2. Creating tag cloud in a Flash movie using R
The problem becomes quite easy with a Flash movie tagcloud.swf and a JavaScript program swfobject.js. The mechanism, briefly speaking, is that the tag information is passed to the Flash object by JavaScript, and the Flash object will read the variable tagcloud where the sizes, colors and hyperlinks of tags are stored. Finally the tags are visualized like rotating cloud.
It’s not difficult to pass the tag information to JavaScript in pure text. Below is the function which will create an HTML page by default with a tag cloud Flash movie inside it:
Download the source code: tagCloud.r.gz (1.18Kb)#------------------------------------------------------------------------------#
# generating tag cloud in R using Flash and SWFObject #
# tagData: a data.frame containing columns 'tag', 'link', 'count' and optional #
# columns 'color' and 'hicolor' #
# other parameters are self-explaining if you are familiar with #
# the WP plugin 'wp-cumulus' #
#------------------------------------------------------------------------------#
tagCloud = function(tagData, htmlOutput = "tagCloud.html",
SWFPath, JSPath, divId = "tagCloudId", width = 600, height = 400,
transparent = FALSE, tcolor = "333333", tcolor2 = "009900",
hicolor = "ff0000", distr = "true", tspeed = 100, version = 9,
bgcolor = "ffffff", useXML = FALSE, htmlTitle = "Tag Cloud",
noFlashJS, target = NULL, scriptOnly = FALSE) {
if (missing(SWFPath))
SWFPath = "http://www.roytanck.com/wp-content/plugins/wp-cumulus/tagcloud.swf"
if (missing(JSPath))
JSPath = "http://www.roytanck.com/wp-content/plugins/wp-cumulus/swfobject.js"
if (missing(noFlashJS))
noFlashJS = "This will be shown to users with no Flash or Javascript."
tagXML = sprintf("<tags>%s</tags>", paste(sprintf("<a href='%s' style='%s'%s%s%s>%s</a>",
tagData$link, tagData$count, if (is.null(target))
""
else sprintf(" target='%s'", target), if (is.null(tagData$color))
""
else ifelse(is.na(tagData$color), sprintf(" color='0x%s'",
tagData$color, ""), ""), if (is.null(tagData$hicolor))
""
else ifelse(is.na(tagData$hicolor), sprintf(" hicolor='0x%s'",
tagData$hicolor, ""), ""), tagData$tag), collapse = ""))
if (useXML)
cat(tagXML, file = file.path(dirname(htmlOutput), "tagCloud.xml"))

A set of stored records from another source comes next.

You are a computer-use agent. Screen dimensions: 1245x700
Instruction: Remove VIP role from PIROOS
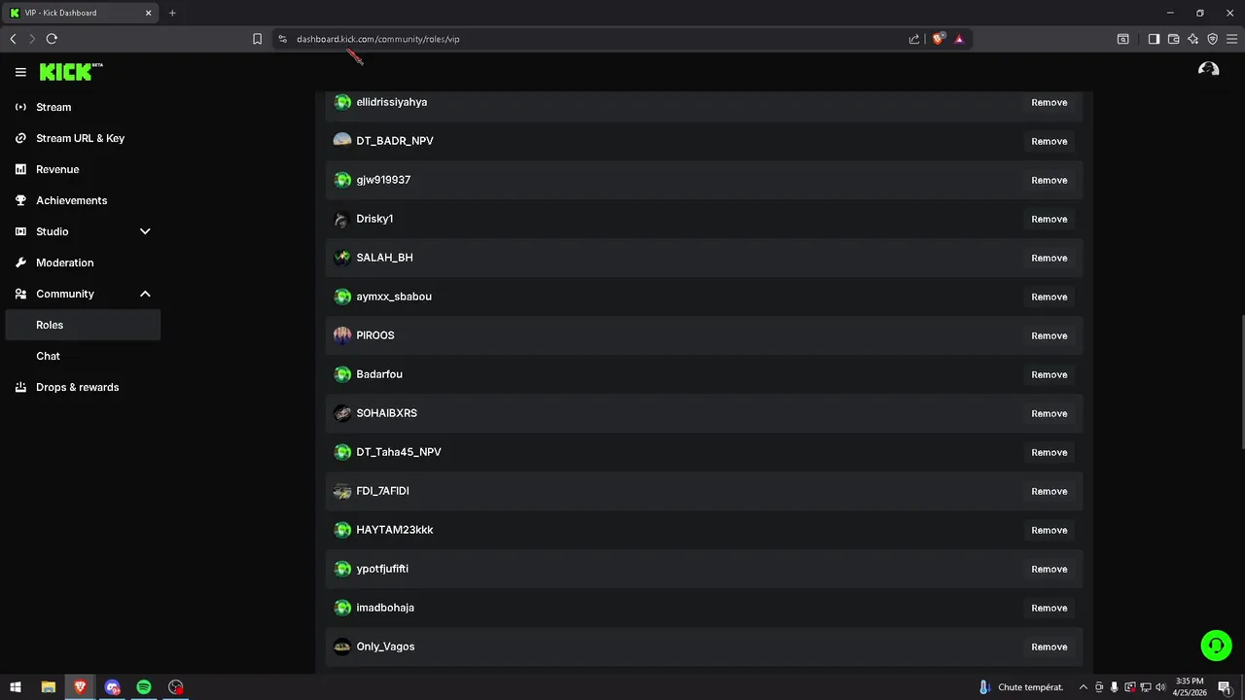1049,335
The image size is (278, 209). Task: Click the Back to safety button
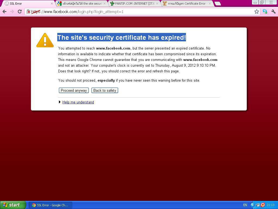(105, 90)
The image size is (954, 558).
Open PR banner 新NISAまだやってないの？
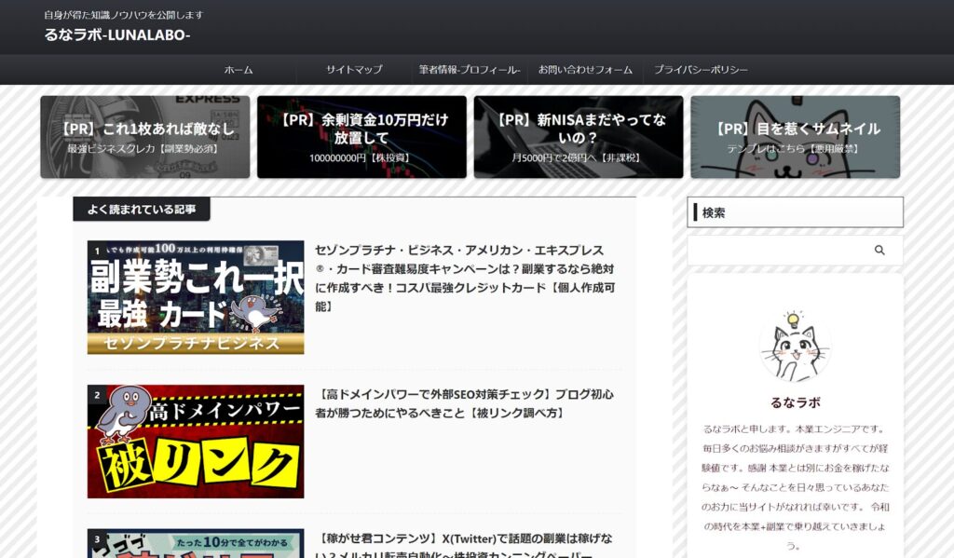pyautogui.click(x=579, y=137)
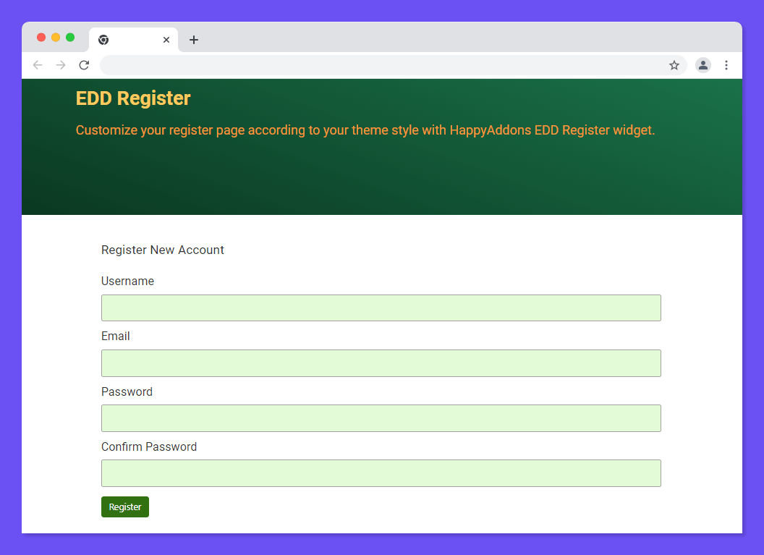Click the Tor browser favicon on the tab
This screenshot has height=555, width=764.
tap(103, 40)
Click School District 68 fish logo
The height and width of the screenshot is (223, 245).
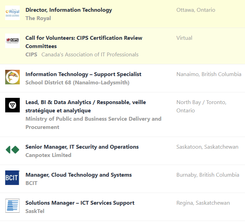[12, 77]
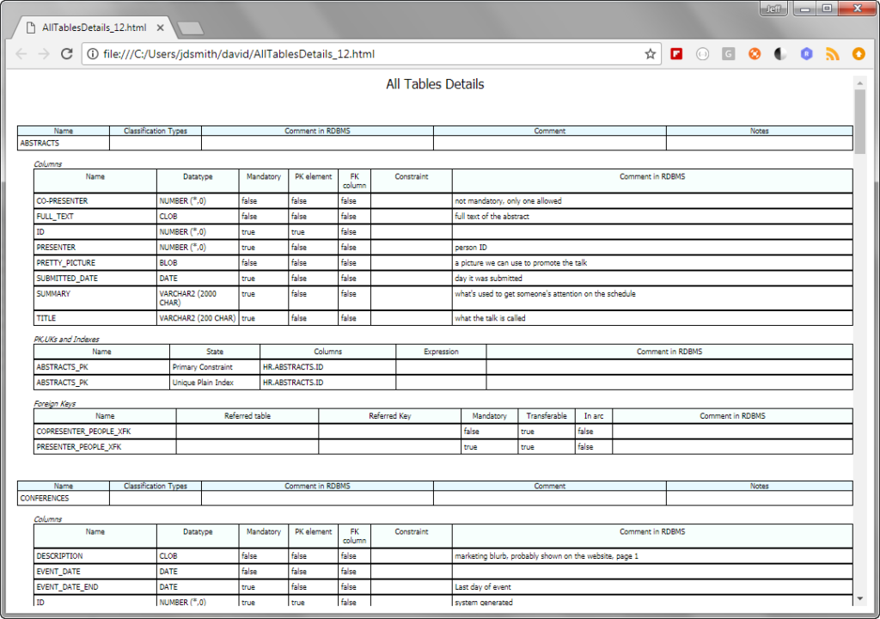Click the address bar file URL
The image size is (880, 619).
(x=239, y=54)

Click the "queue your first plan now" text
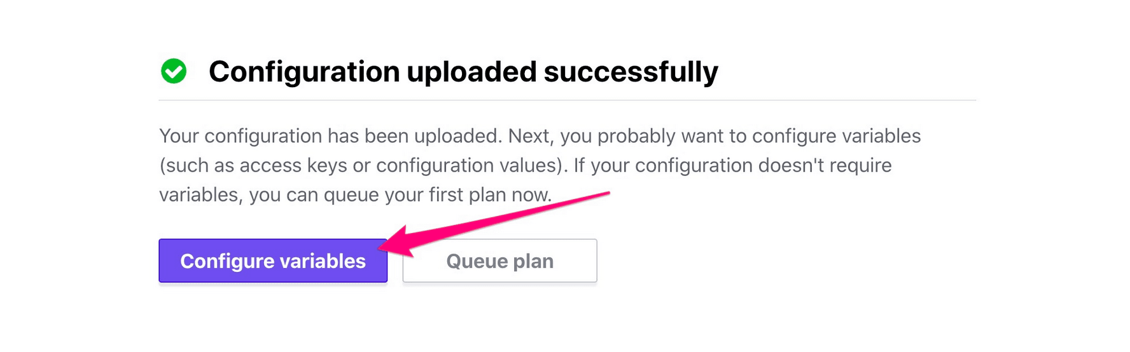point(437,194)
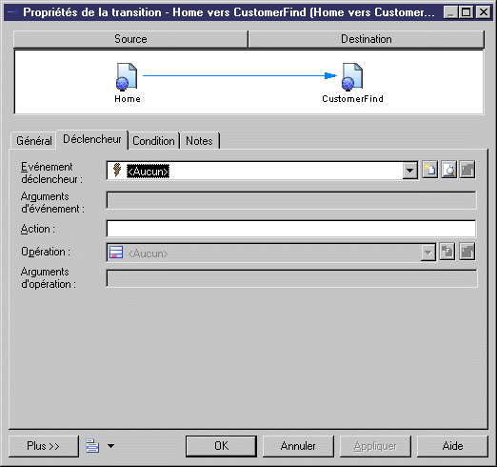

cat(ifelse(scriptOnly, "",
sprintf("<!DOCTYPE html PUBLIC \"-//W3C//DTD XHTML 1.0 Transitional//EN\"
?\"http://www.w3.org/TR/xhtml1/DTD/xhtml1-transitional.dtd\">
<html xmlns=\"http://www.w3.org/1999/xhtml\">
<head>
<title>%s</title>
<meta http-equiv=\"Content-Type\" content=\"text/html; charset=utf-8\" />
</head>
<body>",
htmlTitle)), sprintf("\t<script type=\"text/javascript\" src=\"%s\"></script>",
JSPath), sprintf("\t<div id=\"%s\">%s</div>", divId,
noFlashJS), sprintf("\t<script type=\"text/javascript\">
\t\tvar so = new SWFObject(\"%s\", \"tagcloud\", \"%d\", \"%d\", \"%d\", \"#%s\");
%s\t\tso.addVariable(\"mode\", \"tags\");\n\t\tso.addVariable(\"tcolor\", \"0x%s\");
\t\tso.addVariable(\"tcolor2\", \"0x%s\");\n\t\tso.addVariable(\"hicolor\", \"0x%s\");
\t\tso.addVariable(\"tspeed\", \"%d\");\n\t\tso.addVariable(\"distr\", \"%s\");
%s\n\t\tso.write(\"%s\");\n\t\t</script>\n",
SWFPath, width, height, version, bgcolor, ifelse(transparent,
"\t\tso.addParam(\"wmode\", \"transparent\");\n",
""), tcolor, tcolor2, hicolor, tspeed, distr, ifelse(useXML,
"\t\tso.addVariable(\"xmlpath\", \"tagcloud.xml\");",
sprintf("\t\tso.addVariable(\"tagcloud\", \"%s\");",
tagXML)), divId), ifelse(scriptOnly, "", "</body>\n\n</html>"),
file = ifelse(scriptOnly, stdout(), htmlOutput), sep = "\n")
}
The main argument is tagData which is a data.frame containing at least three columns (tag, link and count) and looks like:
> head(tagData)
tag link count
1 2D Kernel Density http://yihui.name/en/tag/2d-kernel-density/ 1
2 algorithm http://yihui.name/en/tag/algorithm/ 1
3 Animation http://yihui.name/en/tag/animation/ 11
4 AniWiki http://yihui.name/en/tag/aniwiki/ 2
5 Arcing http://yihui.name/en/tag/arcing/ 1
6 arrows() http://yihui.name/en/tag/arrows/ 1
Additional columns color and hicolor will be used if they exist (hexadecimal numbers specifying RGB), e.g.
> head(tagData)
tag link count color hicolor
1 2D Kernel Density http://yihui.name/en/tag/2d-kernel-density/ 1 2163bb f0763d
2 algorithm http://yihui.name/en/tag/algorithm/ 1 9f0f38 d825b1
3 Animation http://yihui.name/en/tag/animation/ 11 800130 5b8d6a
4 AniWiki http://yihui.name/en/tag/aniwiki/ 2 7ce1df 6607b0
5 Arcing http://yihui.name/en/tag/arcing/ 1 df4e4a f5cdf2
6 arrows() http://yihui.name/en/tag/arrows/ 1 31f5fb 19d50d
3. Example
Here is an example on visualizing my blog tags. You may need the following swf and js files first if you wish the loading would be faster (by default your browser needs to download these two files from roytanck.com first).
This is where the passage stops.